Monitoring of CNS involvement in AML using ultrahigh-sensitivity next-generation sequencing of cell-free DNA Free

Evaluation and monitoring of central nervous system (CNS) involvement in AML patients with standard of care methods (cytomorphology, flow cytometry) is limited, as they require sufficient cell numbers in the cerebrospinal fluid (CSF). To date, no method is available for the analysis of measurable residual disease (MRD) in the CNS compartment of AML patients. Here, we evaluate ultrahigh-sensitivity next-generation sequencing (NGS) of cell-free DNA (cfDNA) from CSF and plasma for MRD analysis of CNS involvement in AML.
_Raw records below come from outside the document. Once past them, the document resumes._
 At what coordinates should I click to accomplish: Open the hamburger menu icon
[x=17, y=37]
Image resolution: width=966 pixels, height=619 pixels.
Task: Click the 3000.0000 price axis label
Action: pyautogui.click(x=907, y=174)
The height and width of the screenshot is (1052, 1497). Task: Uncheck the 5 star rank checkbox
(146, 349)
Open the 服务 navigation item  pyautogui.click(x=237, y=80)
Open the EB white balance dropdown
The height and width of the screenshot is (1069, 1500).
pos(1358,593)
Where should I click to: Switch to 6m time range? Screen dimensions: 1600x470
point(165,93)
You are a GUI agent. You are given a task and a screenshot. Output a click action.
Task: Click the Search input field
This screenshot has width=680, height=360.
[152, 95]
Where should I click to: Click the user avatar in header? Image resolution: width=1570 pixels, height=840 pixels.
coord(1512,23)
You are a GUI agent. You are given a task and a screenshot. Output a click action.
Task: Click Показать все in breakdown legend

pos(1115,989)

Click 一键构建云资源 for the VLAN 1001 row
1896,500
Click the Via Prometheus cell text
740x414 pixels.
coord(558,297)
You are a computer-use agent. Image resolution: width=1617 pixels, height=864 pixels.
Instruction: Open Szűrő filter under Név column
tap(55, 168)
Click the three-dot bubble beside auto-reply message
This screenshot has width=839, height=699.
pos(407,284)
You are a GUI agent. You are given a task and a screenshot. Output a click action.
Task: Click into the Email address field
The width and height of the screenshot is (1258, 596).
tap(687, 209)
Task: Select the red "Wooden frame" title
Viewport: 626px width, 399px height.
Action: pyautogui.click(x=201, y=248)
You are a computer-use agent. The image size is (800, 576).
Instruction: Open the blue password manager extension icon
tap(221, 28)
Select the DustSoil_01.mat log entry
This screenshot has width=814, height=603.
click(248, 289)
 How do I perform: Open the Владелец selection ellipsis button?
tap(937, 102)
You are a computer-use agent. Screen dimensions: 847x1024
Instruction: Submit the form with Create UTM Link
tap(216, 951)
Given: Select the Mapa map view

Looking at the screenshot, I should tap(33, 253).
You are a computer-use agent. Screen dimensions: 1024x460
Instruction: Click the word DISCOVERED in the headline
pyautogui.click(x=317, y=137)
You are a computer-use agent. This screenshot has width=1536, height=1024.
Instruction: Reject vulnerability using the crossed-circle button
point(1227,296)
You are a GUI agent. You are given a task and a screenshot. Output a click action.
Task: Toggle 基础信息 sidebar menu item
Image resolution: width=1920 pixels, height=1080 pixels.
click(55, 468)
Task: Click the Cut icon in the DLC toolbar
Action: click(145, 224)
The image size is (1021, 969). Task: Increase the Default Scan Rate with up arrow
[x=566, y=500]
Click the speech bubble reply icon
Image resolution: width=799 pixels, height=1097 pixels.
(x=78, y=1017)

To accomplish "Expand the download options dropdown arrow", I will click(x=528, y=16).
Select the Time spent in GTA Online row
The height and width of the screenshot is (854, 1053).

CSF, plasma and mononuclear cells (MCs) were collected from peripheral blood (PB) and bone marrow (BM) of 14 patients with confirmed CNS involvement, including 12 patients with AML and 2 patients with blastic plasmacytoid dendritic cell neoplasm (BPDCN), who were treated at our institution between 2021 - 2025. Samples were also obtained from 5 patients (AML n=4; mixed-phenotype acute leukemia n=1) evaluated for CNS involvement but tested negative. MCs from BM/PB and CSF were sequenced using a 46-gene panel at the time of CNS involvement. Amplicon-based ultrahigh-sensitivity NGS-MRD (limit of quantification 0.01%) on cfDNA from matched CSF and plasma samples was performed using the known mutations from diagnosis as previously described at all available follow-up timepoints before and after CNS involvement (Thol et al., Blood 2018; Hupe et al., Hemasphere 2025).

In total, 18 CNS episodes from 14 patients were analyzed: 7 cases of isolated CNS relapse and 11 cases of combined CNS and systemic involvement. At the time of CNS involvement, the most frequent mutations identified in CSF-derived MCs were DNMT3A (n=7), FLT3-ITD (n=6) and NPM1 (n=6), with a median amount of 3 mutations per patient (range 1-6).

First, the utility of cfDNA from PB plasma was assessed to detect CNS-derived mutations in patients with isolated CNS relapse. Of the 15 mutations identified in CSF MCs, only 1 FLT3-ITD mutation (6.6%) was detectable in PB plasma with a markedly lower variant allele frequency (VAF) (53.6% in CSF MCs vs. 0.04% in Plasma cfDNA).

Conversely, in the 5 patients without CNS involvement, 8 out of 9 mutations (89%) identified in PB plasma cfDNA at the time of CSF evaluation were also detectable in cfDNA from CSF. Notably, median VAF of mutations in CSF cfDNA were significantly lower compared to PB plasma cfDNA (1.4% vs 9%; p<0.01), most likely reflecting spillover of cfDNA from PB into the CSF.

In contrast, patients with combined BM and CNS involvement showed a different pattern. All mutations (15 of 15) were detectable in both compartments, with similar median VAFs in cfDNA from CSF and Plasma (42% vs. 38%; p=0.44).

To evaluate the potential utility of cfDNA from CSF for MRD assessment, the initial treatment response was analyzed and compared to cytomorphology, the current diagnostic standard. Ultrahigh-sensitivity NGS of cfDNA from CSF revealed persistent CNS disease for a significantly longer duration after CNS infiltration (median: 10 weeks; range 4-13 weeks) despite ongoing treatment. In comparison, cytomorphology showed earlier clearance of blasts with a median time to acellular CSF of only 2 weeks (range: 1–4 weeks; p < 0.01).

Two patients in our cohort had extended follow-up and experienced three and four CNS relapses, respectively. In three events (two isolated and one combined CNS involvement), paired CSF and PB plasma samples were available at a timepoint within four months prior to clinical relapse. In all three cases, MRD was detectable in CSF cfDNA prior to clinical manifestation - at 4, 14, and 16 weeks - while PB cfDNA remained MRD-negative.

These findings demonstrate that cfDNA-based ultrahigh-sensitivity NGS from CSF enables detection of residual CNS disease in the absence of detectable cells by cytomorphology. Plasma cfDNA does not adequately reflect CNS involvement and CSF analysis remains essential whenever CNS disease is suspected. To monitor disease dynamics, cfDNA from plasma and CSF must be analysed separately to distinguish true CNS involvement from PB-derived mutation spillover. Prospective studies are needed to evaluate the diagnostic and prognostic value of cfDNA-based MRD analysis from CSF. Ultrahigh-sensitivity NGS of CSF-cfDNA represents a promising tool for sensitive evaluation and longitudinal monitoring of CNS involvement and response to CNS-directed therapies.